Conducting conversations on streets of cities in Africa, initiating spontaneous debates on HIV and criminalization at different platforms reveals different characteristics related to HIV and the criminalization surrounding it in Africa.

  • There are those who see voluntary spreading equivalent to someone with an intention to kill others, therefore if apprehended should be subject to court proceedings and if found guilty should be punished.

  • There are those who see voluntary spreading equivalent to someone with an intention to kill others, therefore if apprehended should be processed, a guilty sentence read without due diligence of court proceedings. 

  • There are those who look at HIV from a strictly religious point of view and prescribe religious solutions.

  • There are those who look at HIV from a strictly bio-social-medical point of view and prescribe  bio-social-medical solutions.

  • There are those who look at HIV from a strictly legal point of view and prescribe legal solutions.

  • There are those who suggested genital mutilation (male castration and female genital mutilation)
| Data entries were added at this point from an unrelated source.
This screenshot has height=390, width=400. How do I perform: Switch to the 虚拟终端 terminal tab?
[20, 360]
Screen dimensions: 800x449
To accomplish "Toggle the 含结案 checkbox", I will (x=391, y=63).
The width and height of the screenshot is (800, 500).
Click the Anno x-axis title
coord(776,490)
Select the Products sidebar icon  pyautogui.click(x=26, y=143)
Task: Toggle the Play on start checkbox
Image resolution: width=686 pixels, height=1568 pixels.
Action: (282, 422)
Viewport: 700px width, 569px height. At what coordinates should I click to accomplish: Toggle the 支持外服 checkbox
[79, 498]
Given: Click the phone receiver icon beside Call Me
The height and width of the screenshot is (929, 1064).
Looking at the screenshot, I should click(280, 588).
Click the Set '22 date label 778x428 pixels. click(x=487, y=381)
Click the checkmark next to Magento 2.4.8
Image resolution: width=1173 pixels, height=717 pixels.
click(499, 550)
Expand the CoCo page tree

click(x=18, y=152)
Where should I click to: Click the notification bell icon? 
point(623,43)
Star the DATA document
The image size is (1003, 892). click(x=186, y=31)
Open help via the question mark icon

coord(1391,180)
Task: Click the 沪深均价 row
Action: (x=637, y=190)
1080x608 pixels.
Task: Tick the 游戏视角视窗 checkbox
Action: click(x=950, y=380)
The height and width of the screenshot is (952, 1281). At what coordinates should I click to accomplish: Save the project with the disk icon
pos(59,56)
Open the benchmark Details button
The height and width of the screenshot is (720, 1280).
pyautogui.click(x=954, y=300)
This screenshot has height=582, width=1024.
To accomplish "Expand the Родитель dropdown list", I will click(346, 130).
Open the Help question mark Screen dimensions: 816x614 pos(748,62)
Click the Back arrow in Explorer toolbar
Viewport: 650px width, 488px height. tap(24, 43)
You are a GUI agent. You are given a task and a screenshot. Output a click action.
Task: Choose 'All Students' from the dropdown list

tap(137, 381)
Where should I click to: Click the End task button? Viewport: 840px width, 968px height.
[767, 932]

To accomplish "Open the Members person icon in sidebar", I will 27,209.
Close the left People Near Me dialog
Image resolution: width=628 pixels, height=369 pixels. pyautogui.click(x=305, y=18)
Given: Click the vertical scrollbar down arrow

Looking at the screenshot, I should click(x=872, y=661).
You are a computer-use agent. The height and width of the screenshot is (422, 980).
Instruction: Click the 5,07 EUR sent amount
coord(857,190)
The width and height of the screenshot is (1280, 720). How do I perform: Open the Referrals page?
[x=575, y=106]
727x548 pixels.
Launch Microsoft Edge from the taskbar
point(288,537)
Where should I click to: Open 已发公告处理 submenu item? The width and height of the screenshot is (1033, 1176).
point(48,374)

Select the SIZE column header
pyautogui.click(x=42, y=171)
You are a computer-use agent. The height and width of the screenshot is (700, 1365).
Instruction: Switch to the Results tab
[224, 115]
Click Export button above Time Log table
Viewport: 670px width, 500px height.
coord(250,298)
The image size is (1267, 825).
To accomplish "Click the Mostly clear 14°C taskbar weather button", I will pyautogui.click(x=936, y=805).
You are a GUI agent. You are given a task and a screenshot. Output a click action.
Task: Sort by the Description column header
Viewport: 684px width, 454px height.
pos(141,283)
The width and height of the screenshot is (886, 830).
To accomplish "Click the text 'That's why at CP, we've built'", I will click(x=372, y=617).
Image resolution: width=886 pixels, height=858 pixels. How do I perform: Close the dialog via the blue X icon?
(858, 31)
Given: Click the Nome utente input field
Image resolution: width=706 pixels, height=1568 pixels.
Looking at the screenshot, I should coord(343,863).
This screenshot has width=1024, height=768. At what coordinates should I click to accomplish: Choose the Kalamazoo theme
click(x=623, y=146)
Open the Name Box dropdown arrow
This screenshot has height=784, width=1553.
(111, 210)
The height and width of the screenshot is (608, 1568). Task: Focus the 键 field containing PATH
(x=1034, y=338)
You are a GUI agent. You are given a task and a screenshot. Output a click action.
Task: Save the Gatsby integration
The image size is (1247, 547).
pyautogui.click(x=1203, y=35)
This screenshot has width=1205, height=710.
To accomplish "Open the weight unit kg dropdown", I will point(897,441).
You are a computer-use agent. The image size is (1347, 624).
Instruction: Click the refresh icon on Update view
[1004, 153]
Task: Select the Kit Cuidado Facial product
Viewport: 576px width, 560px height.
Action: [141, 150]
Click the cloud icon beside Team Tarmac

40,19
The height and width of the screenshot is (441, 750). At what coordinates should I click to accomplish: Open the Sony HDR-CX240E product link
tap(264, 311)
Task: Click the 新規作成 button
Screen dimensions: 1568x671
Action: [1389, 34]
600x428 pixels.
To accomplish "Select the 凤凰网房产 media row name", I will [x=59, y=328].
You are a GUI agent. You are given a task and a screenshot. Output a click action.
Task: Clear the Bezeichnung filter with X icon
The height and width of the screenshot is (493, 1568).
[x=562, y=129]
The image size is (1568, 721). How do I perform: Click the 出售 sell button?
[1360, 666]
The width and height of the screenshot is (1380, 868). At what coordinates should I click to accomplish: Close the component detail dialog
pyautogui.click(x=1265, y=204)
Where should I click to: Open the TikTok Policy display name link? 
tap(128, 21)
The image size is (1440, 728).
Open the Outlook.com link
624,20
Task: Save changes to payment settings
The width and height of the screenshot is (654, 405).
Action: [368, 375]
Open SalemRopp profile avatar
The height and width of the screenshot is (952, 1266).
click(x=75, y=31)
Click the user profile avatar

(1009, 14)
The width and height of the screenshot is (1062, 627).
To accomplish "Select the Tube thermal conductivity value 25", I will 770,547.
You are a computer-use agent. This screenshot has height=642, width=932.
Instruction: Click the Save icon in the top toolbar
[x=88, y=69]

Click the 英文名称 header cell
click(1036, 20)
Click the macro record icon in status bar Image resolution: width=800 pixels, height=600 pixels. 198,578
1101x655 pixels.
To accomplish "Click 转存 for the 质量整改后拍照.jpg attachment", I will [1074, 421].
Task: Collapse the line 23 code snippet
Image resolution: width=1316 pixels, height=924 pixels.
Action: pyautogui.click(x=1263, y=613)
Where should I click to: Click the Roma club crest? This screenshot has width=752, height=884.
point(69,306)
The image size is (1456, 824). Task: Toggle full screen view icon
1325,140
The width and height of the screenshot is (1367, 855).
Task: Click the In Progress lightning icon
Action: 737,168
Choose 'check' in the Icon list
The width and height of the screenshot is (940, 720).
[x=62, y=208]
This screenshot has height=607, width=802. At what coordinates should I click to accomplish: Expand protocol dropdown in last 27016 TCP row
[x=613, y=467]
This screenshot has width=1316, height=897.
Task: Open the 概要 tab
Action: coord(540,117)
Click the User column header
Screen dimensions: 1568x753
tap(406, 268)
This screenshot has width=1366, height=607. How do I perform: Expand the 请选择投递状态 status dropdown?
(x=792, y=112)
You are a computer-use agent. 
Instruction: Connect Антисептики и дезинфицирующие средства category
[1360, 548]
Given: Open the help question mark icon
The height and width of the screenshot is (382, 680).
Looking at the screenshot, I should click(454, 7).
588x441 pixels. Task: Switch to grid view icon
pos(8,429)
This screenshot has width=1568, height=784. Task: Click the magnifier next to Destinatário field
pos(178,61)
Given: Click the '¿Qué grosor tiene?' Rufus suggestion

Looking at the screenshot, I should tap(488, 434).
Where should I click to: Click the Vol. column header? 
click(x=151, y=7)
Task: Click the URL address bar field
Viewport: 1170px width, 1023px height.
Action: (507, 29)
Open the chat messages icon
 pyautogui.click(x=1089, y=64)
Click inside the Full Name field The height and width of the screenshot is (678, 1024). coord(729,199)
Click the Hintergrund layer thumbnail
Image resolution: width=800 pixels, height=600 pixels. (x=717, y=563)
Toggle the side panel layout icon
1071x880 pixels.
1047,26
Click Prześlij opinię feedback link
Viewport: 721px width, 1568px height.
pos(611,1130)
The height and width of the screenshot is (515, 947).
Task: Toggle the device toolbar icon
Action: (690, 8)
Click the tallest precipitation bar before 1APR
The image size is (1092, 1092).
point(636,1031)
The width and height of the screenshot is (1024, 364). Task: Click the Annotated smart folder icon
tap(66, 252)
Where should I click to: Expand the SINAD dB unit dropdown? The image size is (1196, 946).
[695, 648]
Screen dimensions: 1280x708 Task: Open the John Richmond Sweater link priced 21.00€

  • There are those who look at HIV with mixed points of view and prescribe mixed solutions. These ones say HIV-related crimes have to be looked at from a case-by-case approach and that one shoe cannot fit all. One interesting example brought up in the conversations was the role of tribunals as in the case of Kenya.

  • The above cases presuppose an existence of: religious texts and written down consequences; in the case of the secular world, there are laws and penal codes through which culpability is pronounced. This means there are institutions to report to or to seek guidance and restitution.

  • What this scenario assumes is a general awareness of responsible conduct practices. This has informed the beliefs, customs and norms around HIV. A binary character arises from this (one that affirms good conduct and negates bad conduct): responsible conduct not to spread or acquire sexually transmitted diseases; an existence of structures to correct irresponsible spread or neglect.

  • When it comes to HIV, there is a chain of actors. An ecosystem in which prevention is approached differently. Perhaps this explains why there are two camps: HIV criminalization and HIV law modernization camps.

  • There are key lifestyle practices: those expected of two adults to establish consent (age, carnal and safer sex related); consenting adults establish relation parameters ( consummating and fidelity roles)

Action points drawn from all the above call for time to engage participants fully in understanding the consequences of sexual acts beyond: family making; sexual-reproductive health; and sexual pleasure. Communities should have opportunities to consider  consequences of different actions. 

Why we need to draw in more people on the African continent in the conversations around HIV criminalization and modernization laws:

  • Given that societies are governed by laws, consenting adults should know that lifestyles or actions are key in determining court cases around sexual intercourse. Consent, age and roles  played are points of reference in determining culpability. These compounding events should feature in health education manuals. It is high time these are brought into the mainstream information, education and communication mainstream.

  • Denigrating persons with HIV dehumanizes them. A mosquito carries malaria, both are therefore dangerous. A mosquito has been studied and we now know how it spreads malaria. Effort should be taken to avoid using a stigmatizing language when it comes to HIV criminalization and modernization laws. HIV criminalization should place emphasis on intent to spread with malice. The same zeal that we see in booking cases and taking one through court processes should be used to address vulnerabilities. in the event of being considered a criminal, denigrating persons with HIV compounds an already vulnerable situation in these six areas: medical, cognitive, institutional, deferential, economic and social. One who is infected with HIV has what is called a medical vulnerability. Complications set in anytime. This may mean the infection requires medical attention on a regular basis and once people are on medication it has to be for a lifetime. It means humane treatment and an uninterrupted course of medication. Cognition relates to the mental processes of perception, memory, judgment and reasoning. So, cognitive vulnerability arises when the need to accord a person living with HIV necessary bodily mending possibilities is not met. This could be in form of depriving regular counseling and a readiness to address effects of drugs to a person living with HIV. Any form of interruption increases risk of opportunistic infections; health needs for people with HIV may occur in more than one body part from eye, ear to skin care. Therefore different departments and social services may be needed for quality care to exist at deferential, economic social and institutional levels. 

  • Criminalization revolves around the elements of opportunity, motive and voluntary action. In the case of HIV, spread by unprotected sex or neglect in taking containment precautions by professionals are culpable. We propose that the name HIV criminalization should instead be HIV voluntary transmission law. This naming draws attention to human conduct. It is specific and makes it easier to provide information, education and communication geared at making communities participate in promoting prevention and responsible citizenship.